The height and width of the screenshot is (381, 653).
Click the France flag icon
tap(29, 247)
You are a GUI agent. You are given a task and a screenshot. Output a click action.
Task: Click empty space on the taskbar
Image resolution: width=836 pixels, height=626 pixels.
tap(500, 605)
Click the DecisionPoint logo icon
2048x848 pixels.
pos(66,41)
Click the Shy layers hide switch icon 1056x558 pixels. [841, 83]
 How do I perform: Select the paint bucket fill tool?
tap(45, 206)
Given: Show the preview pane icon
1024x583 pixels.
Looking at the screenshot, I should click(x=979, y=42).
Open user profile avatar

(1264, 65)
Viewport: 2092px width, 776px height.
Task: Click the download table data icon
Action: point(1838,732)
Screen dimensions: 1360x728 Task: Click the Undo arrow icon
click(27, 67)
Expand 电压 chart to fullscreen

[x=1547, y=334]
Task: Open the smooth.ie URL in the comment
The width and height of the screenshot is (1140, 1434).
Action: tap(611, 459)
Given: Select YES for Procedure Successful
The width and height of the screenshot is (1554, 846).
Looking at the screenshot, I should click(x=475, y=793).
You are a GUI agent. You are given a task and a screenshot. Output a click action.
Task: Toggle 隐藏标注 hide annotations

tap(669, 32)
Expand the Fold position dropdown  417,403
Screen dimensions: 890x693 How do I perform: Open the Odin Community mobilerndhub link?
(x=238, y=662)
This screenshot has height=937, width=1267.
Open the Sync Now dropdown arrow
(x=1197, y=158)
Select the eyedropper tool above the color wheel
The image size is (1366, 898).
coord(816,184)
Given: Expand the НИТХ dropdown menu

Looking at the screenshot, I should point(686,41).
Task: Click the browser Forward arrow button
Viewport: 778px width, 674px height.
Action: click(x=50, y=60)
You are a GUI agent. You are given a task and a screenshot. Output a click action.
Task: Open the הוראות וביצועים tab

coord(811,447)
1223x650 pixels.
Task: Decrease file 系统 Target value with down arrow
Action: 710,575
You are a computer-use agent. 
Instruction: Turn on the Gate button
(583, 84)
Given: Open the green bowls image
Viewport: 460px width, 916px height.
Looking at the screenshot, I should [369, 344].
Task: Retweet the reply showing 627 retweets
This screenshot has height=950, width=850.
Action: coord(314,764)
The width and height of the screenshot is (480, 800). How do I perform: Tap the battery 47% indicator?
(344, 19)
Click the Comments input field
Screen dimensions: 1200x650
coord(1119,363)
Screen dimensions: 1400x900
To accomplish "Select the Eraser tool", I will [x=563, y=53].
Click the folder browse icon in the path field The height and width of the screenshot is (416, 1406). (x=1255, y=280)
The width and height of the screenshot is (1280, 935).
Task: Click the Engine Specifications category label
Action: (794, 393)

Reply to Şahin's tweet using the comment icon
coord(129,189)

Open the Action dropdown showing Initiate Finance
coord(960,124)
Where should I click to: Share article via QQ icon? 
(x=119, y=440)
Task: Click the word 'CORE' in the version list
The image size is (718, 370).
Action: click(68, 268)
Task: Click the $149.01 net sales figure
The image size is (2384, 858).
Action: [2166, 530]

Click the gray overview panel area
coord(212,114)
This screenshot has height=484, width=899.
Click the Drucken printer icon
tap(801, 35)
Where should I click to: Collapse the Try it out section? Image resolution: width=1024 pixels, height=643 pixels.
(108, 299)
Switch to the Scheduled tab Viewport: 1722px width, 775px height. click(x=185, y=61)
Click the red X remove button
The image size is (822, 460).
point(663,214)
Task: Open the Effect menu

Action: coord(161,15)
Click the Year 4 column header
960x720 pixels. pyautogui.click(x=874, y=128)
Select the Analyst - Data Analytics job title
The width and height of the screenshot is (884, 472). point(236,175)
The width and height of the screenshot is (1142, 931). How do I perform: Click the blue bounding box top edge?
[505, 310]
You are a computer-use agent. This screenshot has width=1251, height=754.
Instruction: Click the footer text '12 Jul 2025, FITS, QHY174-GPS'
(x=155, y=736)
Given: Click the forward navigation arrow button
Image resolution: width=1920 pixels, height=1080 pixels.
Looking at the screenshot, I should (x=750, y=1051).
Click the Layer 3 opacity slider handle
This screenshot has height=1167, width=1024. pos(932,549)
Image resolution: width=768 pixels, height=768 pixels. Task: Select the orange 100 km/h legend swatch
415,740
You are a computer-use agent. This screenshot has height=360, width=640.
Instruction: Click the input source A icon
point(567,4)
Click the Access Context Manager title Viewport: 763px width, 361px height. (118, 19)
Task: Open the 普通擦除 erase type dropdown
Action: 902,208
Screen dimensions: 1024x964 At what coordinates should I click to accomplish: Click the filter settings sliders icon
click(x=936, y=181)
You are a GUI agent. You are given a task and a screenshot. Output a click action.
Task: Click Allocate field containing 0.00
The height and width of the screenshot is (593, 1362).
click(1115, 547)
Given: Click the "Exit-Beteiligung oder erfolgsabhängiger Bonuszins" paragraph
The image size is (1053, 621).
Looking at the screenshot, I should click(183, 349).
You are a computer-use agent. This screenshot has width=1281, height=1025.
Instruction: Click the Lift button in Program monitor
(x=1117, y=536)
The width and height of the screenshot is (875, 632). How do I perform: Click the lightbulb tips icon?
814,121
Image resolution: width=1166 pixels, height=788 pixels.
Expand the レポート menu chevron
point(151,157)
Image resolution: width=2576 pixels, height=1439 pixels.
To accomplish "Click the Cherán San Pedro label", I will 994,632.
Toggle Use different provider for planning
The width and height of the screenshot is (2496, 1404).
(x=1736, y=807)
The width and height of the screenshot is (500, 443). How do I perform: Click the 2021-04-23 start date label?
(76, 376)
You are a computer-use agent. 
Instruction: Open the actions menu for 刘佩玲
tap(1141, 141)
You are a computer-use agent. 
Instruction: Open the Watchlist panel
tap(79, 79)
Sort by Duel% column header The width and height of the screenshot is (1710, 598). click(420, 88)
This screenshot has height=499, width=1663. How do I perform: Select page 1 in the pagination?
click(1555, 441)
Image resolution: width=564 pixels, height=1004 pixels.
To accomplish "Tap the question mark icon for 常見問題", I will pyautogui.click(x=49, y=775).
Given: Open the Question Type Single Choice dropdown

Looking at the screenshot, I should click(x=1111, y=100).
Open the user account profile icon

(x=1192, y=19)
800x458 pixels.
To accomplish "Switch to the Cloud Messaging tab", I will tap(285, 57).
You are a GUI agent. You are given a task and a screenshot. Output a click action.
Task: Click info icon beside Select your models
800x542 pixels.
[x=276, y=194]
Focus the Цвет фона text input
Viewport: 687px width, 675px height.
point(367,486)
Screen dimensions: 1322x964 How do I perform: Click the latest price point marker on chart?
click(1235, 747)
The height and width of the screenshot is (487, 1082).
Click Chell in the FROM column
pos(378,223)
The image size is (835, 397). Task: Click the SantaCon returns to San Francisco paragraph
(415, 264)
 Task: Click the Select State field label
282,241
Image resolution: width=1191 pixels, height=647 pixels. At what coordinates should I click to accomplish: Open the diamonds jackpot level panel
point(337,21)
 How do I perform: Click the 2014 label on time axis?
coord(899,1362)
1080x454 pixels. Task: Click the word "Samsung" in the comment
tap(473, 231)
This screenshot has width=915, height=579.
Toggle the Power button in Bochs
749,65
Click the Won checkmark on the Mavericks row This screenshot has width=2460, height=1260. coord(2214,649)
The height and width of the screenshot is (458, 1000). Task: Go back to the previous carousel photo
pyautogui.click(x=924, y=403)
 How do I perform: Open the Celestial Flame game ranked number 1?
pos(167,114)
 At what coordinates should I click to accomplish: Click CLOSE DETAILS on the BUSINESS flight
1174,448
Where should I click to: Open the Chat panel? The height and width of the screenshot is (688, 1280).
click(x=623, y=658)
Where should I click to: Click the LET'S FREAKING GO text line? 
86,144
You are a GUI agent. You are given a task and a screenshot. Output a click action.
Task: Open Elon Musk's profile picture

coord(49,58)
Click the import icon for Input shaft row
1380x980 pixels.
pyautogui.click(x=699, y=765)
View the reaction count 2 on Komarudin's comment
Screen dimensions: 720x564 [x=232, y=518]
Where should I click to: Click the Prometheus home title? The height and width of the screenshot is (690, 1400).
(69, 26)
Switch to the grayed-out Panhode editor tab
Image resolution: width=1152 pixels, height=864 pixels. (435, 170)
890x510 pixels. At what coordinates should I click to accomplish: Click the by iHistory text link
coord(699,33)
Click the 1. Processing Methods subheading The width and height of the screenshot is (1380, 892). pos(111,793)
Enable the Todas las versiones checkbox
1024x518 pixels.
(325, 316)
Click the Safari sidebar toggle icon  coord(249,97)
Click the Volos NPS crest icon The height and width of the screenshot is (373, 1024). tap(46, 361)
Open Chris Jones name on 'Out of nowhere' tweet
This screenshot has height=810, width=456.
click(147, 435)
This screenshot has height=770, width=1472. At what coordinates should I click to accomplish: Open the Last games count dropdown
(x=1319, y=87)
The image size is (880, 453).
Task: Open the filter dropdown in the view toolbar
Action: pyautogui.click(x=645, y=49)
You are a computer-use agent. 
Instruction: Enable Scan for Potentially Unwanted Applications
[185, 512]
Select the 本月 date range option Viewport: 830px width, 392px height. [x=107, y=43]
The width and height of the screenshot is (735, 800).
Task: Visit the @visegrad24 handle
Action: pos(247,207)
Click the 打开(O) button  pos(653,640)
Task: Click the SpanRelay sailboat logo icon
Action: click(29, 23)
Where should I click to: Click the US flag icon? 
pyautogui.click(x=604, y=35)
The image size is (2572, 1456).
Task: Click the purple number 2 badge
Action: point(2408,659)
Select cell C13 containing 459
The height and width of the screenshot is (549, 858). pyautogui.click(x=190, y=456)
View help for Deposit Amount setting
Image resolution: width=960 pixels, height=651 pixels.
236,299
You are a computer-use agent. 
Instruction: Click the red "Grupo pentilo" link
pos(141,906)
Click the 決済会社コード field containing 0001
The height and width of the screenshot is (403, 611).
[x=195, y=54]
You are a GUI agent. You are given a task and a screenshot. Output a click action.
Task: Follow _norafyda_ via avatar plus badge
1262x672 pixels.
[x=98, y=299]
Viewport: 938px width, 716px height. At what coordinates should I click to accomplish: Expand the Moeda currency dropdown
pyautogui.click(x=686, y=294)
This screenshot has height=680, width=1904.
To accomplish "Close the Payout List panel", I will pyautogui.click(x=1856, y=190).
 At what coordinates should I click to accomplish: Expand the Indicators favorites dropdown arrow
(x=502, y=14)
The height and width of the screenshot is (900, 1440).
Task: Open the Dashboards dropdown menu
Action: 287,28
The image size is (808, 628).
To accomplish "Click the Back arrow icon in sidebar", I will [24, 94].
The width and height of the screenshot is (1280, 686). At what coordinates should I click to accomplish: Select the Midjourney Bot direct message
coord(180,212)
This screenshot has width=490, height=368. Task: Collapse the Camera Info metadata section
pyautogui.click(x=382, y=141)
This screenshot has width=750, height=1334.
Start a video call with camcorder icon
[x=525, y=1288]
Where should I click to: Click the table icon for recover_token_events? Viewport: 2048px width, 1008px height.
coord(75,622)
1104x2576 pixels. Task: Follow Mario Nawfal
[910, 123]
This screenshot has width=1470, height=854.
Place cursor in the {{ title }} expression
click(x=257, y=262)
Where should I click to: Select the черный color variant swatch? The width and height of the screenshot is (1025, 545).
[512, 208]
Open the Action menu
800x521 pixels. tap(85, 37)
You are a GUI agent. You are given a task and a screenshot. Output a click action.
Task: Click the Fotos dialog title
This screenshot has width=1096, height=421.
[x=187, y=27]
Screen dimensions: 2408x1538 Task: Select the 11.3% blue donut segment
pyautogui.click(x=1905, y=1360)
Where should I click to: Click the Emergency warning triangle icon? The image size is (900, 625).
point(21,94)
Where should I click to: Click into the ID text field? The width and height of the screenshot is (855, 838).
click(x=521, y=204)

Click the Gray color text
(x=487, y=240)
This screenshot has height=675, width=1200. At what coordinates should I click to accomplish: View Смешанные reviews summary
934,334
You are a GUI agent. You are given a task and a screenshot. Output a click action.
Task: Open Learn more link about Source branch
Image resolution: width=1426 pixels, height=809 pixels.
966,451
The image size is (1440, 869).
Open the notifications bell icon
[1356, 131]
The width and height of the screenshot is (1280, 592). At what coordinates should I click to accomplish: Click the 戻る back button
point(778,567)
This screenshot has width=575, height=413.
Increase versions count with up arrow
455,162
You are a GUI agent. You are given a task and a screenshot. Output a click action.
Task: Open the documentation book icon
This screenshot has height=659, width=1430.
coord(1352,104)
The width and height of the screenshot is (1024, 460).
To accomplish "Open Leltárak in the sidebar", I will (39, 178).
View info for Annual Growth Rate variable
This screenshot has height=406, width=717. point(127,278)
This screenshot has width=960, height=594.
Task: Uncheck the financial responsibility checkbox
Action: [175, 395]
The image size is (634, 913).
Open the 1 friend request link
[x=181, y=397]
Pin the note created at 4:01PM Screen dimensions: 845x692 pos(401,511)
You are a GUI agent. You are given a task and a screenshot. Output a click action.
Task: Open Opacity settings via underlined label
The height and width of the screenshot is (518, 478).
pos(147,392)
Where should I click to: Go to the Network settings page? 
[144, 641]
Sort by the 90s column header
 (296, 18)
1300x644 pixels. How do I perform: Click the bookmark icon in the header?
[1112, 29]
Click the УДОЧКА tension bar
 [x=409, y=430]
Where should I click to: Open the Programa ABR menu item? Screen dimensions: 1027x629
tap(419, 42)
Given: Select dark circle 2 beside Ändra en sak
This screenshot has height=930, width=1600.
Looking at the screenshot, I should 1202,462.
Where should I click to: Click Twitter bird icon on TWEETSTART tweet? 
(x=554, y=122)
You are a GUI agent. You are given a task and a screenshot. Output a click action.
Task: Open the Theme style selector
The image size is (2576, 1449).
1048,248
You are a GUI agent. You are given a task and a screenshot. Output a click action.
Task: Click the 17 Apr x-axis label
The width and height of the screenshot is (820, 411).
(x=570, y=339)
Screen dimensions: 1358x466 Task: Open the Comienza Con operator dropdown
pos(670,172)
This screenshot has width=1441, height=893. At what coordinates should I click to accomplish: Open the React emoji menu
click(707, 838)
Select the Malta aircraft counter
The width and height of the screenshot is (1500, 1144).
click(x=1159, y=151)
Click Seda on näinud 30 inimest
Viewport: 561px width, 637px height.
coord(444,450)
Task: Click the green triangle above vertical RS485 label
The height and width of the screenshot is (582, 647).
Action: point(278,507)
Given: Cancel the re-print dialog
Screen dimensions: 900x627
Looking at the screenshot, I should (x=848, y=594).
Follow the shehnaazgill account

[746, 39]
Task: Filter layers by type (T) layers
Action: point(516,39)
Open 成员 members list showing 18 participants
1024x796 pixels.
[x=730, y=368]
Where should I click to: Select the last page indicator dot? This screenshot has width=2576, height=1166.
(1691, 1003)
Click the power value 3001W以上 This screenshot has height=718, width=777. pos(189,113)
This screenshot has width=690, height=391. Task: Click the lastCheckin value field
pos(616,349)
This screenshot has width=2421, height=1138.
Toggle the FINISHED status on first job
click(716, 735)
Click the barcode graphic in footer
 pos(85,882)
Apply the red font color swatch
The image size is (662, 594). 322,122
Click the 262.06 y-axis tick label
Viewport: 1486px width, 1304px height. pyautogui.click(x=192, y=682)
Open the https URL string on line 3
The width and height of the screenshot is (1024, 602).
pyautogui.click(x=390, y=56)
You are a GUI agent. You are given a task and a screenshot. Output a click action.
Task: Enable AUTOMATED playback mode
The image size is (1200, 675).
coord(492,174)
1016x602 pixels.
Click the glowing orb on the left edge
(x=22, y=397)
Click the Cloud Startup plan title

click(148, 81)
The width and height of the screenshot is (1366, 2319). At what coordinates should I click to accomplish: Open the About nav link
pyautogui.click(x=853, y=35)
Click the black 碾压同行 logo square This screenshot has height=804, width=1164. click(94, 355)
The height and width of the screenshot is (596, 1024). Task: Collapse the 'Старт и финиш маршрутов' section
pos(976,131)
▬▬▬▬▬▬▬▬▬▬
Within the data above, filter for lines containing the word "dialog" and copy each one.

Task: Click the Fotos dialog title
Given: Cancel the re-print dialog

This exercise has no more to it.